• **TASK ITEM**
Output verbatim the line with "Task: Open pom.xml in the project tree" together with every line beneath it, ending at the last line of the entries.
**** AVAILABLE DATA ****
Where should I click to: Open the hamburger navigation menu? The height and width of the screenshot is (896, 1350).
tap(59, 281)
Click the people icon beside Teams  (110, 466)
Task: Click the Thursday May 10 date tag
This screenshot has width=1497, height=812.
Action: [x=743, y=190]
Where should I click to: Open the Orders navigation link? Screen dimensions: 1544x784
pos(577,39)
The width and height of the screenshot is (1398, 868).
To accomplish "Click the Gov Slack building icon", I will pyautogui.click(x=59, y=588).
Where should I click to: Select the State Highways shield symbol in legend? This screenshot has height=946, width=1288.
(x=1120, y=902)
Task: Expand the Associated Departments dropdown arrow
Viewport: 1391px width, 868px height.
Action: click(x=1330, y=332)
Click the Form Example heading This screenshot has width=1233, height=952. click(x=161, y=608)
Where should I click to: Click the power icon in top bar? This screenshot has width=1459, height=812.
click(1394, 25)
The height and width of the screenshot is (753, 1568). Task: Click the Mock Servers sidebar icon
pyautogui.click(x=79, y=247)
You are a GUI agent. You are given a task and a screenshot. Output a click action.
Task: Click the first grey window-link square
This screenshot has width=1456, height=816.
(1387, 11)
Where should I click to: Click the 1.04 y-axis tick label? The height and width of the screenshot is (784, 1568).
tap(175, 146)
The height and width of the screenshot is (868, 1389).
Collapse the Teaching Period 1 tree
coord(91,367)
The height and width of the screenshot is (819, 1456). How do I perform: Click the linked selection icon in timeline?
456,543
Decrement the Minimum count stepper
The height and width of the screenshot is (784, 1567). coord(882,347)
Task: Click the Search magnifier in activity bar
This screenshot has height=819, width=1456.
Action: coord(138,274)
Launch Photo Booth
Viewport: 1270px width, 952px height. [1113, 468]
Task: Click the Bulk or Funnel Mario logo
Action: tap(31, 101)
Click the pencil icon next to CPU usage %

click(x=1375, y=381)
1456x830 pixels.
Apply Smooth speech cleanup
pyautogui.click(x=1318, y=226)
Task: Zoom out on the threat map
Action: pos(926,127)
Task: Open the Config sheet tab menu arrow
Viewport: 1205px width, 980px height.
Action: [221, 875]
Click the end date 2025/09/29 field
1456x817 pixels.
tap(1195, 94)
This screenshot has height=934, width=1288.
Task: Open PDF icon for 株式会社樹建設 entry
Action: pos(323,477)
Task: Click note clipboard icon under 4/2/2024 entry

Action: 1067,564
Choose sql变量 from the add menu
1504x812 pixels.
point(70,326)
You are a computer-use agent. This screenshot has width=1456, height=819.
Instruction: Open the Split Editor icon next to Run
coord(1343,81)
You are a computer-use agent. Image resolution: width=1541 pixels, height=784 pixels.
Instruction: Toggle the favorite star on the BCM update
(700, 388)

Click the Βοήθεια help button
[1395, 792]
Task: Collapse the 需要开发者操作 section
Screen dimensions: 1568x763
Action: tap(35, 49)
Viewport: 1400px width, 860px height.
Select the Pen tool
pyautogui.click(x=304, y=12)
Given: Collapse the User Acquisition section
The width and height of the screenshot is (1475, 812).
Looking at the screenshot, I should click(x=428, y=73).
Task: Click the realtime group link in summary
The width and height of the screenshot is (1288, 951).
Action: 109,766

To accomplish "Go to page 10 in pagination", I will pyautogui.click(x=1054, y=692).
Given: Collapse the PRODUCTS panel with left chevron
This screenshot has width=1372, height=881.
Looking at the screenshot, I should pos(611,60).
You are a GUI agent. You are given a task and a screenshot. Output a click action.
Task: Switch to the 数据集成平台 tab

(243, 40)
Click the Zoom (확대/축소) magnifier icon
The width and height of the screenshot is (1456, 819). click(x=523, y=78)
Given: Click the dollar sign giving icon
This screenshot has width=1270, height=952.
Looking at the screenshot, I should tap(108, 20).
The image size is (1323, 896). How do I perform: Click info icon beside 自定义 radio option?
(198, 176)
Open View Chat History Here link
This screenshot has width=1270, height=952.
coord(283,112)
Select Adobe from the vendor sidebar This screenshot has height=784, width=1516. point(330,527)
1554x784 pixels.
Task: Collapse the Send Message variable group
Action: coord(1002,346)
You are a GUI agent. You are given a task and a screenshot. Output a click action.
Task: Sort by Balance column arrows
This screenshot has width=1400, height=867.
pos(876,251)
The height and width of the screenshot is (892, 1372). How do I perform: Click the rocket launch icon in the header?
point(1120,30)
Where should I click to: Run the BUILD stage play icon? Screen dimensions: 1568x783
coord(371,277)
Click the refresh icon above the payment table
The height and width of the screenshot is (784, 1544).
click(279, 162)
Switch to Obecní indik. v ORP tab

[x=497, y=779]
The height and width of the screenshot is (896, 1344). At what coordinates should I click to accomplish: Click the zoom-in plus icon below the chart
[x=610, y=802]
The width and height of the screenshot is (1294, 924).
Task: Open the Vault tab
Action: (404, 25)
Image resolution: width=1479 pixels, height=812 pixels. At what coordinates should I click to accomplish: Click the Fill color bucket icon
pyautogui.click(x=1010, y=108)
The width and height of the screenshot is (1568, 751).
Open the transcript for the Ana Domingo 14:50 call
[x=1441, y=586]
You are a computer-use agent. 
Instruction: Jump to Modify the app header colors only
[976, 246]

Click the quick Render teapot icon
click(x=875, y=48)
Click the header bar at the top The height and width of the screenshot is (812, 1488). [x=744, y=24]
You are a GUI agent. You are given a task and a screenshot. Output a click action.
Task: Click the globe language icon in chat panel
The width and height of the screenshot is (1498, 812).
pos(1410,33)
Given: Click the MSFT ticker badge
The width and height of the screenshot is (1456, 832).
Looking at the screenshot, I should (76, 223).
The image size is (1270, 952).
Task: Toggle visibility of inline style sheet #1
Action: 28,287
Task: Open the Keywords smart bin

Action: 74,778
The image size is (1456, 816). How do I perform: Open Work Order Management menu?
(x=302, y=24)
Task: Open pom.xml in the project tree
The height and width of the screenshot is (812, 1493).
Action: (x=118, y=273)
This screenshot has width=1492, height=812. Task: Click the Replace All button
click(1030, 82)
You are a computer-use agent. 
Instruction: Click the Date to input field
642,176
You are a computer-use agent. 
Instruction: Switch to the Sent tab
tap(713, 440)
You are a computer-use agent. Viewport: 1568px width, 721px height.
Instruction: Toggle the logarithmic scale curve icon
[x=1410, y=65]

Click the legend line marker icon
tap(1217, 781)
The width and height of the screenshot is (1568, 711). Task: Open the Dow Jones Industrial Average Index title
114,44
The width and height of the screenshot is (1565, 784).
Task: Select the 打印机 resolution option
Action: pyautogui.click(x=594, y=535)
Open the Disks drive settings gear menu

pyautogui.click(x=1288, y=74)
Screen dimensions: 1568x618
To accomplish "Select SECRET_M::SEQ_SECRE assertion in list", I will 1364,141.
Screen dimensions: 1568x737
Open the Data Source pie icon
****
• **RESPONSE TO THE TASK**
Task: Open pom.xml in the project tree
The height and width of the screenshot is (812, 1493).
Action: (x=118, y=273)
This screenshot has width=1492, height=812. Task: Click the Replace All button
click(1030, 82)
You are a computer-use agent. 
Instruction: Click the Date to input field
642,176
You are a computer-use agent. 
Instruction: Switch to the Sent tab
tap(713, 440)
You are a computer-use agent. Viewport: 1568px width, 721px height.
Instruction: Toggle the logarithmic scale curve icon
[x=1410, y=65]

Click the legend line marker icon
tap(1217, 781)
The width and height of the screenshot is (1568, 711). Task: Open the Dow Jones Industrial Average Index title
114,44
The width and height of the screenshot is (1565, 784).
Task: Select the 打印机 resolution option
Action: pyautogui.click(x=594, y=535)
Open the Disks drive settings gear menu

pyautogui.click(x=1288, y=74)
Screen dimensions: 1568x618
To accomplish "Select SECRET_M::SEQ_SECRE assertion in list", I will 1364,141.
Screen dimensions: 1568x737
Open the Data Source pie icon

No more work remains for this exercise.